• _What the task asks_
Quote the records word for word, beginning at the line that contains "Image resolution: width=1079" and continuing through the last line of the records.

• _Input data_
= = = =
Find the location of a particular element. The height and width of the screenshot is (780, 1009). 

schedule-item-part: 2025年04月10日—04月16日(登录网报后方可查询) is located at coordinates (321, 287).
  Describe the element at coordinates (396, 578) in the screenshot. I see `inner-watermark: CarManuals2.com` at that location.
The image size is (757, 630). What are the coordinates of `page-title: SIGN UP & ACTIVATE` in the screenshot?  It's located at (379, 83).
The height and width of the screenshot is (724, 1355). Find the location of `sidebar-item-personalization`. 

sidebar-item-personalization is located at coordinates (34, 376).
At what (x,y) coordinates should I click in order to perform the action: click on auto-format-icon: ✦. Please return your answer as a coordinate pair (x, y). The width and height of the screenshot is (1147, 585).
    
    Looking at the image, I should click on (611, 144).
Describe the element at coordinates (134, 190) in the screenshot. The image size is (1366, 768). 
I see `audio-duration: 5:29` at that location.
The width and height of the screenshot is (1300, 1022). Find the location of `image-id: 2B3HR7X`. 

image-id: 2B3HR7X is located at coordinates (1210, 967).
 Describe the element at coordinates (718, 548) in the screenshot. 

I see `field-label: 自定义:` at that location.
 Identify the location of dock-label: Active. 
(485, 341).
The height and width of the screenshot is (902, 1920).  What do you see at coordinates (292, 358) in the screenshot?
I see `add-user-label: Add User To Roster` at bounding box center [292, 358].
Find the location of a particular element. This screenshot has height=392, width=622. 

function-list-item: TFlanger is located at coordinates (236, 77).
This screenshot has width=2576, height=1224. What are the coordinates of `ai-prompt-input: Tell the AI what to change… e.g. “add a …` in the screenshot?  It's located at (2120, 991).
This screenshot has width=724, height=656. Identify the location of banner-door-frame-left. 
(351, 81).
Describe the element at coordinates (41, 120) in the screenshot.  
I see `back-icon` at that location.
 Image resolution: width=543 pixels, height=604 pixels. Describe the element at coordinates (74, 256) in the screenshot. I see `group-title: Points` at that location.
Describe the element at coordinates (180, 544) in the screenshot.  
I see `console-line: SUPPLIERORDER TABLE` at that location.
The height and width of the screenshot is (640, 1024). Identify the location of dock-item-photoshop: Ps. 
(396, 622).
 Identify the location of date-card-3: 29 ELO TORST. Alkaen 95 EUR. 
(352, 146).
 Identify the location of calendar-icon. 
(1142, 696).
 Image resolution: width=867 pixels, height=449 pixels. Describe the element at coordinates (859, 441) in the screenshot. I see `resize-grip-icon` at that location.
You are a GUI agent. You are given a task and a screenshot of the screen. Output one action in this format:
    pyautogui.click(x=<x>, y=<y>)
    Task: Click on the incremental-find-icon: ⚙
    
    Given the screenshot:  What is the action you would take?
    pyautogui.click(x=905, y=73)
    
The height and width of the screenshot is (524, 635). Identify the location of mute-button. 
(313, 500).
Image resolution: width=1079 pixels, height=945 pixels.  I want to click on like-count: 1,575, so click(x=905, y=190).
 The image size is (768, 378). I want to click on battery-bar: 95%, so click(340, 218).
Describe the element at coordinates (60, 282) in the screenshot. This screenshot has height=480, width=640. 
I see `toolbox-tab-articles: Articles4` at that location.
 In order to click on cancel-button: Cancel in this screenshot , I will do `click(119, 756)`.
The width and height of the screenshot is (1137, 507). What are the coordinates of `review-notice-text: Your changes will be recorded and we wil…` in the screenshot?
= = = =
• _Answer section_
Image resolution: width=1079 pixels, height=945 pixels.  I want to click on like-count: 1,575, so click(x=905, y=190).
 The image size is (768, 378). I want to click on battery-bar: 95%, so click(340, 218).
Describe the element at coordinates (60, 282) in the screenshot. This screenshot has height=480, width=640. 
I see `toolbox-tab-articles: Articles4` at that location.
 In order to click on cancel-button: Cancel in this screenshot , I will do `click(119, 756)`.
The width and height of the screenshot is (1137, 507). What are the coordinates of `review-notice-text: Your changes will be recorded and we wil…` in the screenshot?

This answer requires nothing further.